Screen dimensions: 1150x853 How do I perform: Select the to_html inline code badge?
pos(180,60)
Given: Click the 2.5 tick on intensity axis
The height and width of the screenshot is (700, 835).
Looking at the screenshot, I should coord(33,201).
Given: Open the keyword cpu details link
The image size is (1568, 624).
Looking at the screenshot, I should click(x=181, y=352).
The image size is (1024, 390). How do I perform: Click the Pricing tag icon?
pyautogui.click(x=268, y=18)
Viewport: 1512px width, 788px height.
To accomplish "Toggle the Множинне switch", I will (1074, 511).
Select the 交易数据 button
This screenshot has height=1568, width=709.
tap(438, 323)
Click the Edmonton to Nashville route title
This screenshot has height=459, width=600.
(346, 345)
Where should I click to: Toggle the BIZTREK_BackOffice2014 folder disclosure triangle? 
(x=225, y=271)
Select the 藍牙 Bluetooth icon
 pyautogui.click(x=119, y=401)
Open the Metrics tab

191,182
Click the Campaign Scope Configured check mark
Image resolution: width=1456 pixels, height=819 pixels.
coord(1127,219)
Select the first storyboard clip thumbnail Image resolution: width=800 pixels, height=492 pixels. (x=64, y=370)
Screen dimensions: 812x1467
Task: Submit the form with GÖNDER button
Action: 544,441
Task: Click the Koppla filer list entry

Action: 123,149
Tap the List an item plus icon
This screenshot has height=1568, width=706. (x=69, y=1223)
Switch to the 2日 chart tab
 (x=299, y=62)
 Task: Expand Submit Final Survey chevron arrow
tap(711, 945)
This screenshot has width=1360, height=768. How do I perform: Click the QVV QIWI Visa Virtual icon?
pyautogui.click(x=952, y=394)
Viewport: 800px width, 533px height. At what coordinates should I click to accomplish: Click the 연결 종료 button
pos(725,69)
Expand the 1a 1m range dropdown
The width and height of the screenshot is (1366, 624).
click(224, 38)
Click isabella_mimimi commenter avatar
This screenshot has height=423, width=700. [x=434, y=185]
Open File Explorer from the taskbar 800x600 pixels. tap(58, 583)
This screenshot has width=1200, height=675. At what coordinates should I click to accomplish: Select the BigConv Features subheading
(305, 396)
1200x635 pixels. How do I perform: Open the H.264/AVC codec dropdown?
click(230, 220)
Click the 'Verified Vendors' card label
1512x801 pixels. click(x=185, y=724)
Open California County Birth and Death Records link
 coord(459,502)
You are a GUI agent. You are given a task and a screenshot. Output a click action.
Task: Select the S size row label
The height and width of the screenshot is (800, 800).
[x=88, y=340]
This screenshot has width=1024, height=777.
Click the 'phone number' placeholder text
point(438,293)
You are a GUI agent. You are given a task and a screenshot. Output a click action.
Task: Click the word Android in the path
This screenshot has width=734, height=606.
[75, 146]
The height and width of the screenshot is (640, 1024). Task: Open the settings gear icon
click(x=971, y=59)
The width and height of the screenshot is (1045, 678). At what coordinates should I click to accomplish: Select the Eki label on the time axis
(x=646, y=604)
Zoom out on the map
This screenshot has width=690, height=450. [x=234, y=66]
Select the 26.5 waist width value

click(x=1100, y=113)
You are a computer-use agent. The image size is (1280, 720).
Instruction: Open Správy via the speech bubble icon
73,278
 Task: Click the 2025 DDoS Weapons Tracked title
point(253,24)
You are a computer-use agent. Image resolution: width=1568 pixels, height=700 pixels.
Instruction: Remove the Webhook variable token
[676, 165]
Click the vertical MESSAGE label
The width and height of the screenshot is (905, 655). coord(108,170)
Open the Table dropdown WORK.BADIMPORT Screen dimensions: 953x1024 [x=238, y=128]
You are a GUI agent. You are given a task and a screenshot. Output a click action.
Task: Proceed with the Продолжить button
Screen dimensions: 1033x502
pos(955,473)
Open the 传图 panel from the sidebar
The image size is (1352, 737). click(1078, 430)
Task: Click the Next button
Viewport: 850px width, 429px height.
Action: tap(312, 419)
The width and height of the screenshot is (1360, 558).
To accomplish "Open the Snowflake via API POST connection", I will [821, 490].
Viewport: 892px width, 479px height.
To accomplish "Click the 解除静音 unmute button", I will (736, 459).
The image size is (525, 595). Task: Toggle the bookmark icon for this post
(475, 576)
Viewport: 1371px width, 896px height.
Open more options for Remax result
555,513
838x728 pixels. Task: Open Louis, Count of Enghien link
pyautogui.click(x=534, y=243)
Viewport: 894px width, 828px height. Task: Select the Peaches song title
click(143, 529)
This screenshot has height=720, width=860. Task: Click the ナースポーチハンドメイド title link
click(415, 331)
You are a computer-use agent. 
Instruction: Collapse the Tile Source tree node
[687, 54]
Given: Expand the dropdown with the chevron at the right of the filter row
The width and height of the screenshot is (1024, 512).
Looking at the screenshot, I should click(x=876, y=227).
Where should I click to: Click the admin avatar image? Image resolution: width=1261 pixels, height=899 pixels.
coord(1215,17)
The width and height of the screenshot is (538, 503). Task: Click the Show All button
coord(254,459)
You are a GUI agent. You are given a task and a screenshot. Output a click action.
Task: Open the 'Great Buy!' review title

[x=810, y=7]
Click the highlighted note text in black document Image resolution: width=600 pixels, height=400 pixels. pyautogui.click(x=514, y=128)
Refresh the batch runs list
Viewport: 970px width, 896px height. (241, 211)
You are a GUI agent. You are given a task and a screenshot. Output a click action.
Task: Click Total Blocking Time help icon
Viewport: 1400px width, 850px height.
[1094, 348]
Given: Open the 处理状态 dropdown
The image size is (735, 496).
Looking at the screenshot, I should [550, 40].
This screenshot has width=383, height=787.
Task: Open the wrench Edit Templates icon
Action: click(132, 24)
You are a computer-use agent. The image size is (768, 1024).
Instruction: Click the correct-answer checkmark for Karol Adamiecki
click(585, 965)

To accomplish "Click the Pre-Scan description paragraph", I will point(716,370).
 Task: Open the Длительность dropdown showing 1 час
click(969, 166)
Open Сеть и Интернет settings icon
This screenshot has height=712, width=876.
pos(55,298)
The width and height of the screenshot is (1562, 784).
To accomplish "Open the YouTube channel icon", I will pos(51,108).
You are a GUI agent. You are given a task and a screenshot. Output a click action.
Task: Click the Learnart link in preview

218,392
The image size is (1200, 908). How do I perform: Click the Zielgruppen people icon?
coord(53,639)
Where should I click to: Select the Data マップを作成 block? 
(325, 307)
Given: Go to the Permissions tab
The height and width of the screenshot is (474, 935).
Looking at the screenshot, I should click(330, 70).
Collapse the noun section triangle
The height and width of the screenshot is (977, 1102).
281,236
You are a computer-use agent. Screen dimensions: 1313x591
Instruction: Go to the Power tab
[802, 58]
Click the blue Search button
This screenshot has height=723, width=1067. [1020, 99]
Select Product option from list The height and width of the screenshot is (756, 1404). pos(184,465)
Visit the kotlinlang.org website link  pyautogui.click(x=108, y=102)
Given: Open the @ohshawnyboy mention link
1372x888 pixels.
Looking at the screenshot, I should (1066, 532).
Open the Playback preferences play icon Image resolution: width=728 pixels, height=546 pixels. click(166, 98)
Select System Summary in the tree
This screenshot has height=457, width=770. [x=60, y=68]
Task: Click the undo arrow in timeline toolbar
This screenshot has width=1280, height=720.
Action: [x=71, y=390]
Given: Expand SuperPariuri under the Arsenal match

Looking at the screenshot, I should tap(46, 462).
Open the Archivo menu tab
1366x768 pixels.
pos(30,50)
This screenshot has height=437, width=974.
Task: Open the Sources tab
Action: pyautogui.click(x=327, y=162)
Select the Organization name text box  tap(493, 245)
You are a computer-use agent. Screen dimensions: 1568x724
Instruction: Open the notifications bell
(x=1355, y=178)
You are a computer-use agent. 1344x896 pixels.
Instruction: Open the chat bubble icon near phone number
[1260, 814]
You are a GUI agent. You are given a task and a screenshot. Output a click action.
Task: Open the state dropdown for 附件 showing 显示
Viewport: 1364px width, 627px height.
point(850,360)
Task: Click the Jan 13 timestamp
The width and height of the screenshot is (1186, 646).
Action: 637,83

########################################

**Problem requirements:**
Please copy out every line in the listing that has the string "computer".

**Exercise output:**
You are a computer-use agent. The image size is (1280, 720).
You are a computer-use agent. Image resolution: width=1568 pixels, height=700 pixels.
You are a computer-use agent. 
You are a computer-use agent. The image size is (768, 1024).
You are a computer-use agent. Screen dimensions: 1313x591
You are a computer-use agent. Screen dimensions: 1568x724
You are a computer-use agent. 1344x896 pixels.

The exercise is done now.